日本地球惑星科学連合2018年大会

講演情報

[JJ] Eveningポスター発表

セッション記号 S (固体地球科学) » S-VC 火山学

[S-VC41] 活動的火山

2018年5月23日(水) 17:15 〜 18:30 ポスター会場 (幕張メッセ国際展示場 7ホール)

コンビーナ:前田 裕太(名古屋大学)、三輪 学央(防災科学技術研究所)、青木 陽介(東京大学地震研究所、共同)、西村 太志(東北大学大学院理学研究科地球物理学専攻)

[SVC41-P28] 伊豆大島の地殻変動とその周辺の地震活動の比較,その3

*高山 博之1山本 哲也1鬼澤 真也1 (1.気象庁気象研究所火山研究部第1研究室)

キーワード:伊豆大島火山、地震活動、地殻変動

高山他(2017)で,伊豆大島の地殻変動と周辺の地震活動,特に群発的に起きる活動との比較を行った.その結果,群発地震は伊豆大島の地殻変動にみられる周期1年程度の膨張・収縮のうち,膨張期に起こることを示した.一方,森田(2013)において,伊豆大島の山頂部のカルデラ周辺の浅い地震について,その発生が地殻変動の急膨張と関連があることを示した.そこで,本研究では,伊豆大島周辺の地震活動について,山頂部の浅い地震を含めて,地震が集中して起きている5カ所に分類し,それぞれについて地震活動と地殻変動を比較した.

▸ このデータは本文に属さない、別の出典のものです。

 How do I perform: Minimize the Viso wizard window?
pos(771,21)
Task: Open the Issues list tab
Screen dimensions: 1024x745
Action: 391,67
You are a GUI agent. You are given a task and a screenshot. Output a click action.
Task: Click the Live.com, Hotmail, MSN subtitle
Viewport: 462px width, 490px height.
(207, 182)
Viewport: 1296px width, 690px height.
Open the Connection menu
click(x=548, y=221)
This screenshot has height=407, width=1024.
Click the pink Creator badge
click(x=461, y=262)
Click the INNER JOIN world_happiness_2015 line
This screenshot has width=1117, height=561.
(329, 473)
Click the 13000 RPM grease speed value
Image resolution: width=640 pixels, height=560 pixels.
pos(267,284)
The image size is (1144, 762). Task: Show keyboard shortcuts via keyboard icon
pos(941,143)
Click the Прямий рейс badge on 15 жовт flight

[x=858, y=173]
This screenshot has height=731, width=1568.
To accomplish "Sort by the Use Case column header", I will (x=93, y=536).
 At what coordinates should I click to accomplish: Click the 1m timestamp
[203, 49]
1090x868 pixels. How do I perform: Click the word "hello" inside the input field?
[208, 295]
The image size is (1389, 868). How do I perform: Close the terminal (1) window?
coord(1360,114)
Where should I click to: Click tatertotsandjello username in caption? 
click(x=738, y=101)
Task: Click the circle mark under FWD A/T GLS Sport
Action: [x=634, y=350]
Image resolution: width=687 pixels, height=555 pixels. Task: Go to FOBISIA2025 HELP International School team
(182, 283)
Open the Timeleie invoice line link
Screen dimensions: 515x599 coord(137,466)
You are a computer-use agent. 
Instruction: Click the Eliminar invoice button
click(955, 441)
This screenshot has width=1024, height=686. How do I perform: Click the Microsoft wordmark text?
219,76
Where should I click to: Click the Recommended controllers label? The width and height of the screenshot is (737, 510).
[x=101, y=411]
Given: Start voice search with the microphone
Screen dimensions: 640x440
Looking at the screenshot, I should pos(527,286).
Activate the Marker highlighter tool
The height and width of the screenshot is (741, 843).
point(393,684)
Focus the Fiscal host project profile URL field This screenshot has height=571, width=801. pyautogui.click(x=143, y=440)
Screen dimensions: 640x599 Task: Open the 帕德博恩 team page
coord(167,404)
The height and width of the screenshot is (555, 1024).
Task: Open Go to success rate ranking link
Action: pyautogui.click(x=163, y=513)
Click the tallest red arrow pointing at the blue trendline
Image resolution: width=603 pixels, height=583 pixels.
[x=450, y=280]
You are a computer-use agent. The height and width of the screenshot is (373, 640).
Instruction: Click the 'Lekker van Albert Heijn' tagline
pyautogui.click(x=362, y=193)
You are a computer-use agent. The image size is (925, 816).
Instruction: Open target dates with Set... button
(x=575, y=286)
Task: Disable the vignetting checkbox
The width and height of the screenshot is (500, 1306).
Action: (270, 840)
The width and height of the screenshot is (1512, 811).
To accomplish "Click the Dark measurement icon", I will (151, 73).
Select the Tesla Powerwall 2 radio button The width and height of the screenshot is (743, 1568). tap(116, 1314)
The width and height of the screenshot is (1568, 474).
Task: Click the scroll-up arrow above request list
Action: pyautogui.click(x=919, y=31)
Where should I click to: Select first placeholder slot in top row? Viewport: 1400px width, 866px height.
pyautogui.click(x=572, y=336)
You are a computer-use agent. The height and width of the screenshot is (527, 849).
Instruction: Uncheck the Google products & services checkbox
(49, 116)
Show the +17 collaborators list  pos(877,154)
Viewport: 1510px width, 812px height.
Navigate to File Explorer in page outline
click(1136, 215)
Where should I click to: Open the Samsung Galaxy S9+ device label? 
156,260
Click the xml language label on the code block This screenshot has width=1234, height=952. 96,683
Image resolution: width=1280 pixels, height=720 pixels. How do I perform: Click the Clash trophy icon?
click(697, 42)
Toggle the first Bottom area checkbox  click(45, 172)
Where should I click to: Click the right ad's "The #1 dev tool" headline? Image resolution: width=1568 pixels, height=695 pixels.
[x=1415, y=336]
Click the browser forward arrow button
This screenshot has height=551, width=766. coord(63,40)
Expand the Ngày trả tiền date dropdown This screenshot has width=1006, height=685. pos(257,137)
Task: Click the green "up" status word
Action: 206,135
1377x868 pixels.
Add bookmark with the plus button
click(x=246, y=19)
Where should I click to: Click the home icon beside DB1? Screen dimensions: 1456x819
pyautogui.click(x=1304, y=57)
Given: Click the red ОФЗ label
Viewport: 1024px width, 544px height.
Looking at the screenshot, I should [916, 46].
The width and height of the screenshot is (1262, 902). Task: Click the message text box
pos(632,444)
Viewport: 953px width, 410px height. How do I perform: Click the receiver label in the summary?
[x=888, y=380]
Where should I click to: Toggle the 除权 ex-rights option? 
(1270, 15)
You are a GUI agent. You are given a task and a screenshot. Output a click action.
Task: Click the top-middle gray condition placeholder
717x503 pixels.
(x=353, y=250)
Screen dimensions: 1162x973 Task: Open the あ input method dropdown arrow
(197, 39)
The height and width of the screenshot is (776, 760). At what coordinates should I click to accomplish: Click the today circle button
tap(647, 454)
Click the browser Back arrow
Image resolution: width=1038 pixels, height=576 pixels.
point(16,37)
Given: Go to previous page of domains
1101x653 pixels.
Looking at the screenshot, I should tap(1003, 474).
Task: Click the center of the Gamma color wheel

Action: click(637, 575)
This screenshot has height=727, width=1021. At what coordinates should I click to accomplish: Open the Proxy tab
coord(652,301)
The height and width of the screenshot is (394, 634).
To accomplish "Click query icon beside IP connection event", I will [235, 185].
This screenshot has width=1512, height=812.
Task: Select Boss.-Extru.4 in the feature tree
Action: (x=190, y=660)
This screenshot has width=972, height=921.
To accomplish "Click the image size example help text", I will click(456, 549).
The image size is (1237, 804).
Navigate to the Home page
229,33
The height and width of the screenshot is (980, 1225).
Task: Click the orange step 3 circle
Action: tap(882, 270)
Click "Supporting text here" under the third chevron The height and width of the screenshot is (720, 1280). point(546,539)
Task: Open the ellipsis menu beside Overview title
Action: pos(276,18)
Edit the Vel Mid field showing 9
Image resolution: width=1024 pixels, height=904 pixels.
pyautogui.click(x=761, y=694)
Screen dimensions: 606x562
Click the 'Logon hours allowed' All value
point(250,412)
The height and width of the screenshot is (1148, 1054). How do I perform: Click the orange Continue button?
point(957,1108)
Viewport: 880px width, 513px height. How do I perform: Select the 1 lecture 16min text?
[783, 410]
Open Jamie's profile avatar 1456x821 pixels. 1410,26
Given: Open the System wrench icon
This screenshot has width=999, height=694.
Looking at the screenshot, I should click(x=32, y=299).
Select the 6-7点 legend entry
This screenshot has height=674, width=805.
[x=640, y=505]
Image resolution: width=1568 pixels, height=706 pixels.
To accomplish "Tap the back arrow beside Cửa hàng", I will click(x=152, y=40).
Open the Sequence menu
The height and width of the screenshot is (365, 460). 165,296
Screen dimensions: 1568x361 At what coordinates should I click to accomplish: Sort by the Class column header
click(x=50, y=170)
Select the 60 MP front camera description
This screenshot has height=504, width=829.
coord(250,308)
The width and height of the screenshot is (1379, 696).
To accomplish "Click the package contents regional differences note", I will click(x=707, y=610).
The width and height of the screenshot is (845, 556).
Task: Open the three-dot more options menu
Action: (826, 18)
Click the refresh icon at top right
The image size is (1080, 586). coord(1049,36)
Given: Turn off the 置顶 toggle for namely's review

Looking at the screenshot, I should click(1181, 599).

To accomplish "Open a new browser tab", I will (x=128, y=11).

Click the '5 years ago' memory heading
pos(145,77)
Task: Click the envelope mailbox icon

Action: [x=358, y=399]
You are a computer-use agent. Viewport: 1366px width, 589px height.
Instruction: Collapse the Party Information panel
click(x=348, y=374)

 解析に使用したデータは,震源については,気象庁による伊豆大島のカタログのうち,2002年4月から2017年1月までの9969個のデータを用いた.これを,山頂カルデラ2866個,岡田付近1762個,元町北付近2063個,元町付近2410個,筆島付近827個に分類した.解析に用いたデータは,それぞれの領域において,マグニチュード-回数積算図を描き,震源が良好に定まっているマグニチュードを決めて,それ以上のものを用いた,このように最小マグニチュードを決めたところ,山頂カルデラはM0.0以上,それ以外の4地域はM0.5以上となった,解析に用いた地殻変動データは,伊豆大島を横断する国土地理院の二つのGNSS観測点である96054と96055の間の基線長を用いた.基線長は,1日単位のデータを1か月平均して解析に用いた.地震活動についても,1か月単位で数を数えた.二つの結果を同じグラフにプロットし,関係を調べた.
 その結果,森田(2013)にあるとおり,山頂カルデラ付近の地震活動と基線長を比較すると,地震活動が6回増えているが,いずれも基線長の伸長が急増の時期にあたっている.岡田付近の地震活動では,地震活動が5回増えたうち,山頂カルデラと同様3回は基線長の伸長が急増し,1回は伸長のピークに一致し,1回は伸長が停滞している時期にあたっている.元町北の地震活動では,地震活動が8回増えたうち,3回は基線長の伸長が急増し,3回は基線長の伸長のピークに一致し,2回は基線長の伸長が停滞していた.元町付近では,地震活動が7回急増したうち,2回は基線長の伸長が急増し,4回は基線長の伸長のピークに一致し,1回は基線長の伸長が停滞していた.筆島付近については,地震活動が2回増えたが,1回は基線長の伸長が急増しており,1回は基線長の伸長が停滞する時期に当たっていた.したがって,山頂カルデラ付近と山麓の岡田付近,元町北付近,元町付近での地震の起き方が違っていることがわかった.筆島付近については,地震の数が少なく,何ともいえない.